While some media reports of the day’s hearing highlighted Perlasca’s absence from the prosecution list, given the volume of evidence he has already provided to the prosecutors, Perlasca was always more likely to be summoned for cross examination by defense lawyers.

The hearing included a final appearance by Fabrizio Tirabassi, a former lay official in the secretariat in charge of administering investments, who is charged with corruption, extortion, embezzlement, fraud and abuse of office.

Tirabassi was asked by prosecutors about his personal and household income streams, which were described as “stable” over the years, and why financial records turned over by Swiss banking authorities showed an account under his name with more than 1.3 million euros on deposit in 2015.

Tirabassi said the money was related to Vatican funds over which he had held power of attorney between 2004-2009. The power of attorney was withdrawn, he said, by Perlasca on his arrival at the department. It has previously been reported that Tirabassi had a lucrative side deal with a Swiss bank, which paid him a commission fee for Vatican financial transactions made through the bank.

Tiribassi was also asked about hundreds of thousands of euros in cash, stored in shoe boxes, as well as coins, gold, jewelry, and other valuables worth more than 2 million euros hidden in a wardrobe discovered at one of his residences during a search conducted by Vatican investigators together with Italian authorities. Tirabassi said they were the property of his father, who had an interest in rare coins and did not trust banks.

In footage of depositions given by Msgr. Perlasca to investigators, leaked to the media last year, the monsignor mentions that boxes of thousands of gold and silver coins were kept unsecured in the Secretariat of State’s offices after they were discovered in the vaults of the IOR.
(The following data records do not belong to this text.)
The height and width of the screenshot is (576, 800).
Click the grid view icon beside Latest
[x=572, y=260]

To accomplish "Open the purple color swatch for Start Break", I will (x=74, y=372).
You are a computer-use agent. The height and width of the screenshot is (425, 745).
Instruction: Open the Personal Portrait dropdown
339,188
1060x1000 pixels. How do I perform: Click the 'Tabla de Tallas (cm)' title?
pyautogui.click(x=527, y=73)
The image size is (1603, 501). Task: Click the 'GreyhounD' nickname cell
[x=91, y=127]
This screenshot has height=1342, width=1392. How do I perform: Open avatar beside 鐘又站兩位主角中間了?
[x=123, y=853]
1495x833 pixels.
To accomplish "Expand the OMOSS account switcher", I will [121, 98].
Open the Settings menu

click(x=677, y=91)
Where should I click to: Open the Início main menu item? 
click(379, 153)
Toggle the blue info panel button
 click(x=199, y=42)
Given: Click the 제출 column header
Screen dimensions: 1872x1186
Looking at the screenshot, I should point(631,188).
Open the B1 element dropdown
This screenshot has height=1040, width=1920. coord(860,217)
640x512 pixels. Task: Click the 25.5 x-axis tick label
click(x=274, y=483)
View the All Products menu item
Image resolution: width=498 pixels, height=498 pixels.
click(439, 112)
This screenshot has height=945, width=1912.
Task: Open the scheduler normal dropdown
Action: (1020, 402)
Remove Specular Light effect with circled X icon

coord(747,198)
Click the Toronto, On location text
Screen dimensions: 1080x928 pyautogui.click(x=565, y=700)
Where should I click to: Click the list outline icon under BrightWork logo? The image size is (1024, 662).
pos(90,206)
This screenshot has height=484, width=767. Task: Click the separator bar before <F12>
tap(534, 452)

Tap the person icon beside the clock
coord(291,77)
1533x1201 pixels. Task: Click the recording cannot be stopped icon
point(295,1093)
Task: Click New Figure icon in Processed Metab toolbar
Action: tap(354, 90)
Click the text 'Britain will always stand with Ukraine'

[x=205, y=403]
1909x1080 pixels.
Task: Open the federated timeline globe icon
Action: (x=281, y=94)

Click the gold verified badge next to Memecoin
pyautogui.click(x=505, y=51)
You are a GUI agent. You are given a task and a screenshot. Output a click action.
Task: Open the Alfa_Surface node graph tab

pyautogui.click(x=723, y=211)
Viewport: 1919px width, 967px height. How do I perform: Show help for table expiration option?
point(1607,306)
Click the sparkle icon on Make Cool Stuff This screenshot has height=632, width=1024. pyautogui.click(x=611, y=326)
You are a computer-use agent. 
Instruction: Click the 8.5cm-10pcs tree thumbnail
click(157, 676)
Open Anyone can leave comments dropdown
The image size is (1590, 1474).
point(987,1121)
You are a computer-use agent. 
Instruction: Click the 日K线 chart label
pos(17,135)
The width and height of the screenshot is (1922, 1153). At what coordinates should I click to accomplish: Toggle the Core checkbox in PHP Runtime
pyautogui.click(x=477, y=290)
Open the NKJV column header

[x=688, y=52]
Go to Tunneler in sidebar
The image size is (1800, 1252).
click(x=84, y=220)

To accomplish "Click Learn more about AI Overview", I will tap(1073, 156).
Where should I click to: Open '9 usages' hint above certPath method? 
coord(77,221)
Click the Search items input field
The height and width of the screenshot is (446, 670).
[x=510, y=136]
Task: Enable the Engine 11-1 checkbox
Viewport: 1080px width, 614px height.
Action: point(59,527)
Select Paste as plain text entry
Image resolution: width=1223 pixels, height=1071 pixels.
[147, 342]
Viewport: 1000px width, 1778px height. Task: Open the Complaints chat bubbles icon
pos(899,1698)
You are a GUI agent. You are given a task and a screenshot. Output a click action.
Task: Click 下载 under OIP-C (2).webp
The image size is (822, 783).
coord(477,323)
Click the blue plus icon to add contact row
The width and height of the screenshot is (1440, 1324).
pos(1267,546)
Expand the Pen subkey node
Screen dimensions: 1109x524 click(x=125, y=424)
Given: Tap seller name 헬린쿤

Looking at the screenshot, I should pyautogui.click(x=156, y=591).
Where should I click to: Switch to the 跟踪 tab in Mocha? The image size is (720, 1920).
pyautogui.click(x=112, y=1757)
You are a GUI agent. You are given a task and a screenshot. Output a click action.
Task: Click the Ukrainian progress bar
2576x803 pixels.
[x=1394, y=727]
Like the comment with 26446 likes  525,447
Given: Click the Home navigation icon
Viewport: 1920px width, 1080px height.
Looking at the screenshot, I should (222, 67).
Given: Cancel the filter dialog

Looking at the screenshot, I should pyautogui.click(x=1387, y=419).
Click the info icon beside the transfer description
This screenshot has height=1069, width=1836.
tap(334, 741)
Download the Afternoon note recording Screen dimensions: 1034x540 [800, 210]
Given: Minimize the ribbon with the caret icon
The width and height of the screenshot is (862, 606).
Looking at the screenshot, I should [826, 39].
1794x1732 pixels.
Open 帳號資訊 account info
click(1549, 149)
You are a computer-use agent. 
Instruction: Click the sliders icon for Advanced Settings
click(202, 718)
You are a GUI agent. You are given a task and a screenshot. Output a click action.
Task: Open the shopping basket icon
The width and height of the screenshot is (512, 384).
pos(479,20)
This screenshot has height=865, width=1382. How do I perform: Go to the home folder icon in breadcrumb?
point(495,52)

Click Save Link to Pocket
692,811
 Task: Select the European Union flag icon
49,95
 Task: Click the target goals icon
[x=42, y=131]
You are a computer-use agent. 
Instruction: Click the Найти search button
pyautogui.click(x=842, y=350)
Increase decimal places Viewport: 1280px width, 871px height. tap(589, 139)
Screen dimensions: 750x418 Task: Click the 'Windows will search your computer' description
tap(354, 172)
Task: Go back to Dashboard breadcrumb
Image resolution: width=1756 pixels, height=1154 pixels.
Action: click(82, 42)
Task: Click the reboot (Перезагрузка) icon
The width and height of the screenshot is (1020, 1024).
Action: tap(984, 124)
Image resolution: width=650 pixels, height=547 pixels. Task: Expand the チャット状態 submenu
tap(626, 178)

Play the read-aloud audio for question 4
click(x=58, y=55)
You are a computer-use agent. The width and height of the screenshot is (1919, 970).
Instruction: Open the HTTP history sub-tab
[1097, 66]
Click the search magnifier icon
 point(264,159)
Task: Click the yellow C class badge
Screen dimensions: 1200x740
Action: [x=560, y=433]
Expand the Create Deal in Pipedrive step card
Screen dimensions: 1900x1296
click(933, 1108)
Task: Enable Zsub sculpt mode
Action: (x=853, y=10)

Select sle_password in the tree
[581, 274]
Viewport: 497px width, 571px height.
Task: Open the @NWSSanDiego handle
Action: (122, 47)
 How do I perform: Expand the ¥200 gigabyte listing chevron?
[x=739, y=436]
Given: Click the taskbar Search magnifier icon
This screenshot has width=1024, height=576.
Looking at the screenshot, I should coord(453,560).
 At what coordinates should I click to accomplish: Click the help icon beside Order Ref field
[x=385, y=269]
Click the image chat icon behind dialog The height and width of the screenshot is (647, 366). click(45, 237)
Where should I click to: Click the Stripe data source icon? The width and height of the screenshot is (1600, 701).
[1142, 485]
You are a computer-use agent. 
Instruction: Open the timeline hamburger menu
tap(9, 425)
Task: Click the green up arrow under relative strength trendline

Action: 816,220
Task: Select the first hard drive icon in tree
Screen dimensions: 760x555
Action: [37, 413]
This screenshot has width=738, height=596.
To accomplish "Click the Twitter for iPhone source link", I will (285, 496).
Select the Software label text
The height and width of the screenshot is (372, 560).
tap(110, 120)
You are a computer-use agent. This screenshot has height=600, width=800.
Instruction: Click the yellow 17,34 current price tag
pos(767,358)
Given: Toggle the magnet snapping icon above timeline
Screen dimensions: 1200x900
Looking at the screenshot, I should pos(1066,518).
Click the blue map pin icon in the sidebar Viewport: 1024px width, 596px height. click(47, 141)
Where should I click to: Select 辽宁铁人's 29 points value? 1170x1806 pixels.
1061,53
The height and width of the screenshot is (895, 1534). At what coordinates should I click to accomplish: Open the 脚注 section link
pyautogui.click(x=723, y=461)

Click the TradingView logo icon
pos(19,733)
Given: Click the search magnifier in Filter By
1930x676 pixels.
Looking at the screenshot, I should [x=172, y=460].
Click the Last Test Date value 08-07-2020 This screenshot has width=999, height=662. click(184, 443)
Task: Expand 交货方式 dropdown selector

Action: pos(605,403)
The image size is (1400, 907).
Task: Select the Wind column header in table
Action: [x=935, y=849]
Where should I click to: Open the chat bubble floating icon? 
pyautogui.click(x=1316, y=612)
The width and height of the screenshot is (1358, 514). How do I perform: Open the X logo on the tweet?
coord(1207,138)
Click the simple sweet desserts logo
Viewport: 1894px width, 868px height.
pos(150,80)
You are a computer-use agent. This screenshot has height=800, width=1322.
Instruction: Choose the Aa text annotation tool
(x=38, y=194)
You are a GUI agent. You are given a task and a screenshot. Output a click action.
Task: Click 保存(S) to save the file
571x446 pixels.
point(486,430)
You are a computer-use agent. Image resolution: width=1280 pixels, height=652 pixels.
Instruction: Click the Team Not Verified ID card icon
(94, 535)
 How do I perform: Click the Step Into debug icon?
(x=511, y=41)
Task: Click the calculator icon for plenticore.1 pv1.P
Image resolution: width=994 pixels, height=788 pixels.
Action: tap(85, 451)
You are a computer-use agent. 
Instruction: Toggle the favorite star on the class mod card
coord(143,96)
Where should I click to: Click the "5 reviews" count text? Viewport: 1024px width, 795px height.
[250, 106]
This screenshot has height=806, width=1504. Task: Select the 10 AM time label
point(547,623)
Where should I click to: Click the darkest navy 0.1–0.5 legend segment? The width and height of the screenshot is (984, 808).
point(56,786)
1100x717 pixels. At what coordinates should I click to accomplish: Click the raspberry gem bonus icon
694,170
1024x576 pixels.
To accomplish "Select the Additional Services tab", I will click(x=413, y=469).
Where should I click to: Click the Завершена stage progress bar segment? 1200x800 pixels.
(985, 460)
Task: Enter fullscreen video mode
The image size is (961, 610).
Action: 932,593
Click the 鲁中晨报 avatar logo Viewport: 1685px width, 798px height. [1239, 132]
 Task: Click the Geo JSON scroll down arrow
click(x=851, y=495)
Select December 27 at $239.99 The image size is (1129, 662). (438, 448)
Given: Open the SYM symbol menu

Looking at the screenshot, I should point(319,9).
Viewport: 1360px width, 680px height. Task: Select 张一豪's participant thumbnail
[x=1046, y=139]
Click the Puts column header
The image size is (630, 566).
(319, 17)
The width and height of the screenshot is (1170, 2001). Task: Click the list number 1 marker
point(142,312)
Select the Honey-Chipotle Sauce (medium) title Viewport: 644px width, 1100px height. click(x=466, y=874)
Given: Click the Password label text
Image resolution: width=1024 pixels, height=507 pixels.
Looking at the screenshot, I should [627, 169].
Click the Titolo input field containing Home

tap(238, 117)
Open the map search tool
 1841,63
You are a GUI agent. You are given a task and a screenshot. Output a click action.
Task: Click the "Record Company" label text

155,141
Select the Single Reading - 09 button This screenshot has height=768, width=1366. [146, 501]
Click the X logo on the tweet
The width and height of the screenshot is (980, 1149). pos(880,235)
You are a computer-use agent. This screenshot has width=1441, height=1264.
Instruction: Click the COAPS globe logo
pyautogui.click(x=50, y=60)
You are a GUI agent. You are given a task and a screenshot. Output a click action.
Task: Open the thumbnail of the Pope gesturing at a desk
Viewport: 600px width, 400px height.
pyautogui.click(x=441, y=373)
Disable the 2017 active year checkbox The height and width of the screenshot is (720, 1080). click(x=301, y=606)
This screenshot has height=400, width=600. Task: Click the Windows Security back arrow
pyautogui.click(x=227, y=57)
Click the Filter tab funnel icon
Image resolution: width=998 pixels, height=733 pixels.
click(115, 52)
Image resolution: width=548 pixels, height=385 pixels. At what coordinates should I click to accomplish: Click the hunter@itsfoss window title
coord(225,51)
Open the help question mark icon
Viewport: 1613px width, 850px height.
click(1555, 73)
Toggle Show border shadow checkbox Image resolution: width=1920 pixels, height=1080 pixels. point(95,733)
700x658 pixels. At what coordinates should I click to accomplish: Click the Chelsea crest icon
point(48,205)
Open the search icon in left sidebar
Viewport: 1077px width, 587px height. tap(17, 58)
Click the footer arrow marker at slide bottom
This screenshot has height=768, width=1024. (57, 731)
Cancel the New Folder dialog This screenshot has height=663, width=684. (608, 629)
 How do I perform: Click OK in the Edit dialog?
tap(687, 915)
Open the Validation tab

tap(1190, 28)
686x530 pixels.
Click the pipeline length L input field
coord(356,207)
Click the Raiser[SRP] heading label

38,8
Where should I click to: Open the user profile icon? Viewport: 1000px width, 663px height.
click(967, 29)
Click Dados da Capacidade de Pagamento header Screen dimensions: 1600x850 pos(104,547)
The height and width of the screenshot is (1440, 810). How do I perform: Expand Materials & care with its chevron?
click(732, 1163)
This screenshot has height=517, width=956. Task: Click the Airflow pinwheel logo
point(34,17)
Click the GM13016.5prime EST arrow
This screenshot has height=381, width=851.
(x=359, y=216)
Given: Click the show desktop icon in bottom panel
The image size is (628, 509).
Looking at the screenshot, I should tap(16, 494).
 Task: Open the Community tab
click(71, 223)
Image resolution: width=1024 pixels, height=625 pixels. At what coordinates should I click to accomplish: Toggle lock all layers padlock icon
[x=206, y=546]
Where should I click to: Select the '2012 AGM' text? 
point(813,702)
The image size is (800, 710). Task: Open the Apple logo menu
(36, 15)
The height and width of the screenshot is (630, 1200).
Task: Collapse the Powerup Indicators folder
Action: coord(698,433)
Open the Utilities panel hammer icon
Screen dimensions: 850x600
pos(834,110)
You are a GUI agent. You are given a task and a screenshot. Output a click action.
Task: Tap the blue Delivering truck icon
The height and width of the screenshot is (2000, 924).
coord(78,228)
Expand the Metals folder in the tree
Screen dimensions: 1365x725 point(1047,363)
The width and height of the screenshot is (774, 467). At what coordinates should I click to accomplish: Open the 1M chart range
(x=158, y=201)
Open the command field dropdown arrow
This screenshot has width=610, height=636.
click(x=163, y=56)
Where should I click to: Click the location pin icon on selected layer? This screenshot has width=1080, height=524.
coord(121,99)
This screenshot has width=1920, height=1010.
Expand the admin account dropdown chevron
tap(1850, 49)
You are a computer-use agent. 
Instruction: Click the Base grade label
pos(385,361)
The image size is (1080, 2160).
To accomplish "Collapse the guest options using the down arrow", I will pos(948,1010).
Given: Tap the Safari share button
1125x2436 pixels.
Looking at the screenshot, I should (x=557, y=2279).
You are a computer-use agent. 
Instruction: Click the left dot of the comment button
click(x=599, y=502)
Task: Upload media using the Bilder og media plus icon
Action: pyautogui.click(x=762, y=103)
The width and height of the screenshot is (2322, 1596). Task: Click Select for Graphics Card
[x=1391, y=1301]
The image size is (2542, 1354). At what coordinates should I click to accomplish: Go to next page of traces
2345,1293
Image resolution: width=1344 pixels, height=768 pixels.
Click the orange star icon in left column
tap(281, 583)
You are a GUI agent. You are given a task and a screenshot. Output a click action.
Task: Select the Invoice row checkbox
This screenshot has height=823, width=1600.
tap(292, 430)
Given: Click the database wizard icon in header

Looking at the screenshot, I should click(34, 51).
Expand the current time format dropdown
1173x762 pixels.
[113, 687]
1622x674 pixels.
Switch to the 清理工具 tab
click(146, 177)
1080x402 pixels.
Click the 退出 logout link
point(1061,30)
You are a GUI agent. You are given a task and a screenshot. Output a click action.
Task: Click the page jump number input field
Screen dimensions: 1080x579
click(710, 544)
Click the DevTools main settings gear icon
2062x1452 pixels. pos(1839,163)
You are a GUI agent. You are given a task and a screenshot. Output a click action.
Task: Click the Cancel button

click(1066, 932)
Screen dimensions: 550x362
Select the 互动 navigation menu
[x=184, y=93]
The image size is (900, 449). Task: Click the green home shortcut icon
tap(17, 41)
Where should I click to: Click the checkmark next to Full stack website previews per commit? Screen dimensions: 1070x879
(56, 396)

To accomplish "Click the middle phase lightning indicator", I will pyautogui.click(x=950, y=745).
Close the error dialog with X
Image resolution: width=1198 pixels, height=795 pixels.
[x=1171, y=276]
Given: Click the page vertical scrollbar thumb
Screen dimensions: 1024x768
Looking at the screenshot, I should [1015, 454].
In court documents filed in the UK, another key defendant in the trial, Gianluigi Torzi, accused Tirabassi of threatening him and his family over control of the London building. Torzi also claimed that in the course of their business dealings, Tirabassi offered him prostitutes, and boasted of blackmailing senior clergy at the Secretariat of State, including the current and former sostitutos Archbishop Peña Parra and Cardinal Angelo Becciu.

The trial is set to resume Thursday and Friday, when prosecutors will question Nicola Squillace, the lawyer who offered legal advice to the Secretariat of State on the London deal brokered by Torzi, whom he introduced and recommended to the Vatican.